The U.S. Securities and Exchange Commission has updated its rules on intrastate offerings of securities to allow issuers to solicit financing outside of their states while still avoiding the burdens of federal registration.
The commission acted in response to concerns that its Rule 147 was out of sync with modern finance practices such as “crowdfunding” over the internet. The rule excluded from federal registration only offers and sales of securities to residents of the same state or territory in which the issuer is resident and doing business.
Under the amended rule approved this week by the SEC, an issuer can make offers accessible to out-of-state residents as long as sales are made only to in-state residents.
“The new exemption from registration under the federal securities laws for local and regional offerings eliminates an existing restriction on offers that has been outmoded by the tremendous expansion of internet communications,” SEC Chair Mary Jo White said.
An issuer that is incorporated out of state can also qualify for the intrastate exemption if it can show its principal place of business is in-state.

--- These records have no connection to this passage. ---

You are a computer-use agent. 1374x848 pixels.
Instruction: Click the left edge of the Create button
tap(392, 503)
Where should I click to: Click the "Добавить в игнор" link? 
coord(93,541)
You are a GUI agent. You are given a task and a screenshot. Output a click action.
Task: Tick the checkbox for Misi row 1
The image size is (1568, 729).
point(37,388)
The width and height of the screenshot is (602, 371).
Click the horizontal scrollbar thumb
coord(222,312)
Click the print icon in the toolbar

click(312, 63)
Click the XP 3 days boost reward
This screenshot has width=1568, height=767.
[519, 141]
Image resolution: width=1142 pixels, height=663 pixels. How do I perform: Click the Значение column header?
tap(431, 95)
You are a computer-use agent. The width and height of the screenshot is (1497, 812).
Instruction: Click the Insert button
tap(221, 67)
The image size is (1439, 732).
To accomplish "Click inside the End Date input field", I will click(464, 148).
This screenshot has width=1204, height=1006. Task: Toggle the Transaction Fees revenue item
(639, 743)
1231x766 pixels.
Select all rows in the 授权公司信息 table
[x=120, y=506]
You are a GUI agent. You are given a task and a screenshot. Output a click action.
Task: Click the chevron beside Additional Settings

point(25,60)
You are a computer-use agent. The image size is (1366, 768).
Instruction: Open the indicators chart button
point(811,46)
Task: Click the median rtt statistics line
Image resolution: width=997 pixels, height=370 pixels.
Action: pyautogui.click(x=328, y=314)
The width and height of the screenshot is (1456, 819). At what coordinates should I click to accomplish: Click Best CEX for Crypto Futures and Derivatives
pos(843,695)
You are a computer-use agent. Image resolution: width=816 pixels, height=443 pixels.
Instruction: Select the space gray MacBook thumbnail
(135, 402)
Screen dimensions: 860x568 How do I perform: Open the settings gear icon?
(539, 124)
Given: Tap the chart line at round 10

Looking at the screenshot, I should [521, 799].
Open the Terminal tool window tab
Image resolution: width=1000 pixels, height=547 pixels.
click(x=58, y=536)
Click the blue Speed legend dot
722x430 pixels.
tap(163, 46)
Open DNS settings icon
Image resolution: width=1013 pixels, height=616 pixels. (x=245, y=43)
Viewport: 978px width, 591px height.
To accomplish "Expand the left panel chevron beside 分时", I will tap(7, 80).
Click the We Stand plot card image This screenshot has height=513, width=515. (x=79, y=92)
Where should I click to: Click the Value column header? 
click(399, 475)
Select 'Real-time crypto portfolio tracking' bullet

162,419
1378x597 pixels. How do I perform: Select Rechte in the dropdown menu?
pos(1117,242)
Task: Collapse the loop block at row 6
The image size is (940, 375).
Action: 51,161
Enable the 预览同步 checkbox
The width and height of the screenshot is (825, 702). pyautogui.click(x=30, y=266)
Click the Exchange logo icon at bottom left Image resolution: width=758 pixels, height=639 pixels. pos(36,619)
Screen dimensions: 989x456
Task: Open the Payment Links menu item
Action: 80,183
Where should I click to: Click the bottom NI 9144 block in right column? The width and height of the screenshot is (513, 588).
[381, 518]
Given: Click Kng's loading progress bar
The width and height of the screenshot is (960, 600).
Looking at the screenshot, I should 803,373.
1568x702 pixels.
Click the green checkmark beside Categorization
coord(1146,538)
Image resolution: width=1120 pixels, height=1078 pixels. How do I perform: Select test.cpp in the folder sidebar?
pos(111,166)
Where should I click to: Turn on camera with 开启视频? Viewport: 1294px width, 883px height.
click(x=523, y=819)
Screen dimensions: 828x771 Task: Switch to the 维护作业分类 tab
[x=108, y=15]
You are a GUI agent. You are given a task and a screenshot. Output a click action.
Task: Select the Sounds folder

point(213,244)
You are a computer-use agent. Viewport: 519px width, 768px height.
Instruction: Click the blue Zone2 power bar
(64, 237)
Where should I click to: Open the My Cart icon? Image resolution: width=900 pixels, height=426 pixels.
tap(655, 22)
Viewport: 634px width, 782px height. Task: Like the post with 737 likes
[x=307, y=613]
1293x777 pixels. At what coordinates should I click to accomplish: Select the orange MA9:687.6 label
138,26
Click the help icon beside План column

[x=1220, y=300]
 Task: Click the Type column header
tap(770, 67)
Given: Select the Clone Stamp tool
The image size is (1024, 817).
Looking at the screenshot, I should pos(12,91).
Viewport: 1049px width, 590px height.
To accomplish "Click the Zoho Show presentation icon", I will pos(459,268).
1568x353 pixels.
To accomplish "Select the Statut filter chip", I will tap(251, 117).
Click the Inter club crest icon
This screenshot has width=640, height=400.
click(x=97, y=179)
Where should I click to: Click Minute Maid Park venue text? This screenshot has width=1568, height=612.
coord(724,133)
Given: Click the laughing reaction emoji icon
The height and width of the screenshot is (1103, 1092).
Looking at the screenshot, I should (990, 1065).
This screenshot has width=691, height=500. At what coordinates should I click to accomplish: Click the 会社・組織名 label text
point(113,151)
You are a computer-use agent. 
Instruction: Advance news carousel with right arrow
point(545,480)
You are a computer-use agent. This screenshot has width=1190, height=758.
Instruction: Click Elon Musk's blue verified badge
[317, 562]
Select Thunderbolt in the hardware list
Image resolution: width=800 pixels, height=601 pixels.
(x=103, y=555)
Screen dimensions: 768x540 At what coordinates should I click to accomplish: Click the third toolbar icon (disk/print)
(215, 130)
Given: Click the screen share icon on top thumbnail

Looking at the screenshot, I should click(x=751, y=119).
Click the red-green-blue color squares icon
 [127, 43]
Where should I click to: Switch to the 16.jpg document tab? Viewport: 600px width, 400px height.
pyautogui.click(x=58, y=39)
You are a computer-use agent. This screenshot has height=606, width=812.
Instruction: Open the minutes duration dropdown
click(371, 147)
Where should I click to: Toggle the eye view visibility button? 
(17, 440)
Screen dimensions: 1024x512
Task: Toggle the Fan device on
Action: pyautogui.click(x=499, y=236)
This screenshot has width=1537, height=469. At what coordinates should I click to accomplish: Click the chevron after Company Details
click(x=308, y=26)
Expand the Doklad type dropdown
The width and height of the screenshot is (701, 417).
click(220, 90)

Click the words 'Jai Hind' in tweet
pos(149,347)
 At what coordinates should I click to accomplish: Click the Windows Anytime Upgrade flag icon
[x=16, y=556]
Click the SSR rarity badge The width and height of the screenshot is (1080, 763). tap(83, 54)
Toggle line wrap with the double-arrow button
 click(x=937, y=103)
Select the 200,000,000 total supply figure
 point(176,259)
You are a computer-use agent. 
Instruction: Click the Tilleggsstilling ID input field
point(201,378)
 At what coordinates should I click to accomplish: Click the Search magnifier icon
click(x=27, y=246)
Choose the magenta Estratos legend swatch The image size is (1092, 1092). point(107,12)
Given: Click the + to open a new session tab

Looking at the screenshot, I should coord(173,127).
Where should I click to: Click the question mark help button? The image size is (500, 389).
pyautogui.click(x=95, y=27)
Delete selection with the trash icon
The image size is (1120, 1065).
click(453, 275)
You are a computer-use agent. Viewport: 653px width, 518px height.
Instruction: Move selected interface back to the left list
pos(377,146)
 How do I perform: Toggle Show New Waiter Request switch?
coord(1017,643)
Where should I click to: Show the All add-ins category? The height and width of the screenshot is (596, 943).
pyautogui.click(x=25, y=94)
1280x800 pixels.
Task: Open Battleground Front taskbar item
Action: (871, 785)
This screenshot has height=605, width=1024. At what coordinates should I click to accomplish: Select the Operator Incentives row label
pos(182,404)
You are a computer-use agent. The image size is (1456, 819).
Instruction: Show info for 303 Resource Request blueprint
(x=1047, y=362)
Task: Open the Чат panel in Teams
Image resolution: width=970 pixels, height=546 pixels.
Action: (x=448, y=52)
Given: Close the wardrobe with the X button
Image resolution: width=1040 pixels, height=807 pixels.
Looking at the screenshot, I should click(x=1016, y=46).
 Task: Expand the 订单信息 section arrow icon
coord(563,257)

Jim Toes, president of the Security Traders Association, said the new rule is critical for small businesses who struggle to attract capital investment in the current economic and regulatory environment.
“Getting banks to commit resources to doing [initial public offerings] on companies that are small … the incentives are just not there,” he told The Hill. The rule “enables companies that only have an idea to get some meaningful financing in the early stages to turn that idea into a reality.”
SEC Commissioner Kara M. Stein, however, expressed concern that the new rule does not include a “bad actor” provision.
“These provisions serve as a check before an offering ever commences,” she noted in a statement. “They prohibit people who have committed fraud or engaged in other serious misconduct from being involved in an offering of securities pursuant to these exemptions from registration.”